Yeah, we hired three GA grads at my startup last year. Two couldn't ship anything solo. The third worked out because she spent six months building a side project nobody used. That's what actually mattered—not the cert, but shipping something broken and fixing it. Skip the prestige projects, build things you'd actually use, then put them on GitHub with real commit history. That's your actual resume.

Mar 25

Dude, 40+ rejections in three months — that tracks. I did General Assembly too, back in 2019, and hit the same wall hard. Got the cert, couldn't land anything for like 6 months.

Here's what actually shifted it for me: I stopped applying cold.

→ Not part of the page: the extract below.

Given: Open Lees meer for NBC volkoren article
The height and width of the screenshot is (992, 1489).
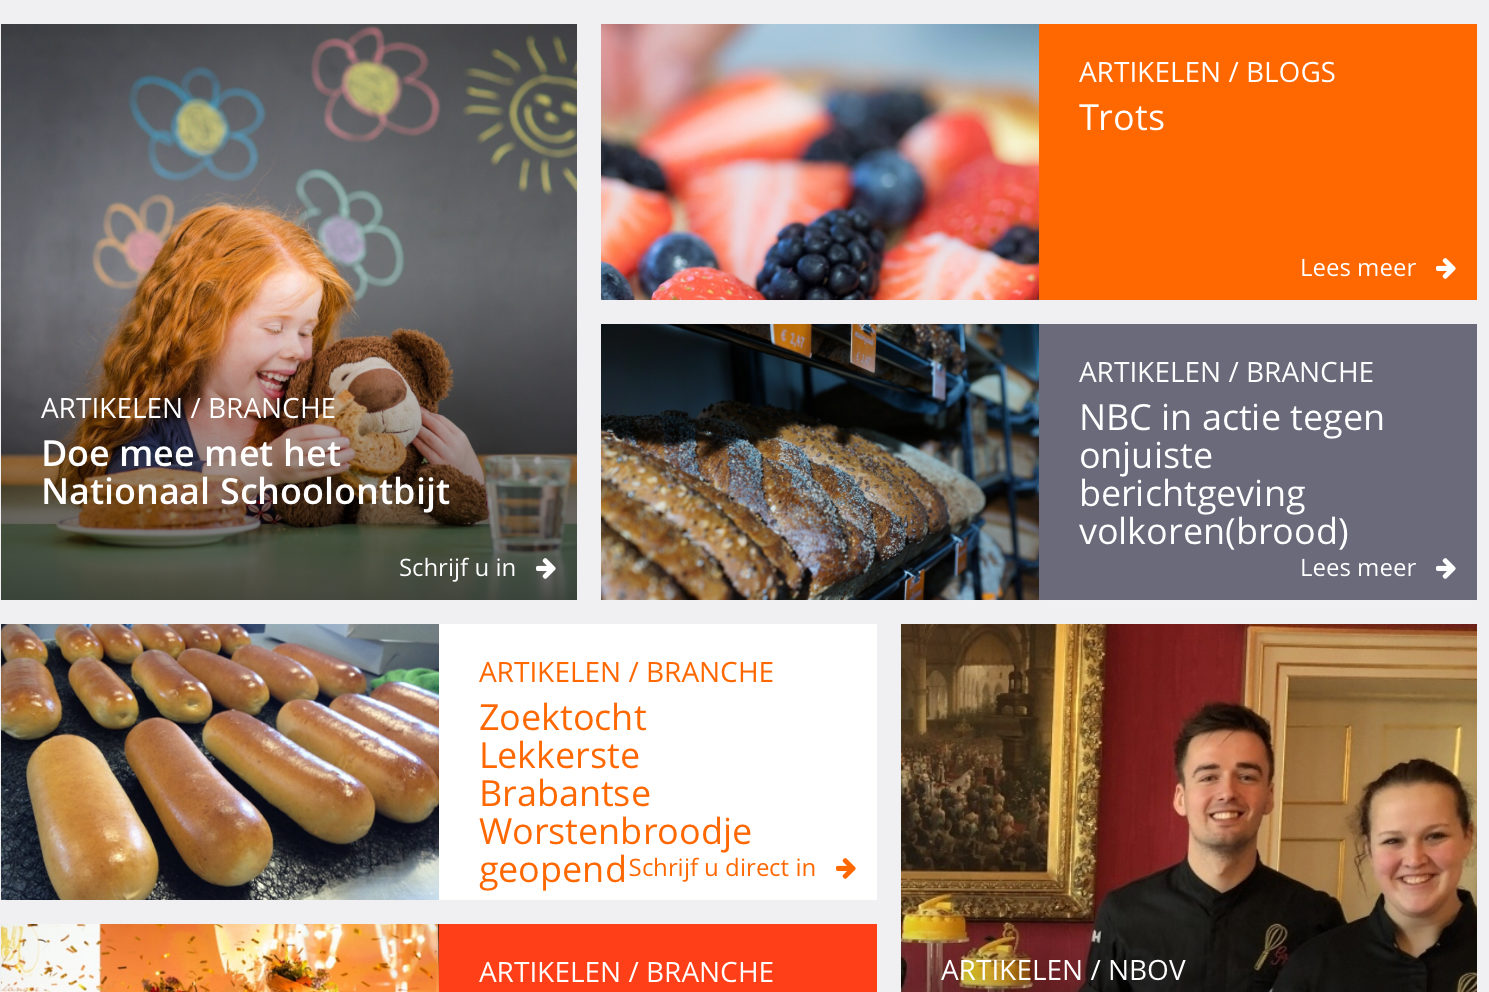Looking at the screenshot, I should tap(1358, 568).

Started contributing to open source projects on GitHub, built a small real thing people actually used (a CLI tool for API testing), and put that in my portfolio instead of the GA projects everyone else had.

But I'm curious about YOUR situation — are you still looking, or did you pivot out? And when you were applying, were you doing the full-stack junior gigs or more focused (frontend, backend, etc)? Because honestly, the GA frontend track was way more hireable than full-stack in my market (NYC). Also — what are you running into most in rejections? Is it the interview itself, or not getting past the initial screen?

Mar 25

Controversial take: the thing that worked was doing less, not more. Most "productivity" is just activity cosplay.

Mar 25

Hard disagree on the bootcamp being the main problem here. I went through General Assembly too back in 2019, paid $16.5k. Yeah, the curriculum was surface-level, but I got a job four months later because I did the thing the bootcamp *didn't* teach: I built actual projects and shipped them to production.

Your 40 rejections in three months tells me you were probably applying cold to job boards with a portfolio that looked like homework assignments. That's not a bootcamp failure, that's a job search strategy failure.

What actually worked: I scraped real datasets, built a tiny SaaS side project that had 30 actual users, and talked about *that* in interviews instead of my bootcamp capstone. Got picked up by a Series B that paid $85k. The bootcamp was just the entry ticket. The work after was everything.

Sorry you got laid off from finance. That's brutal. But if you're still struggling, the issue isn't the curriculum—it's probably your approach to breaking in.

Mar 25

GA's curriculum hasn't changed much since 2015—still shipping people out with portfolio projects instead of actual debugging under pressure.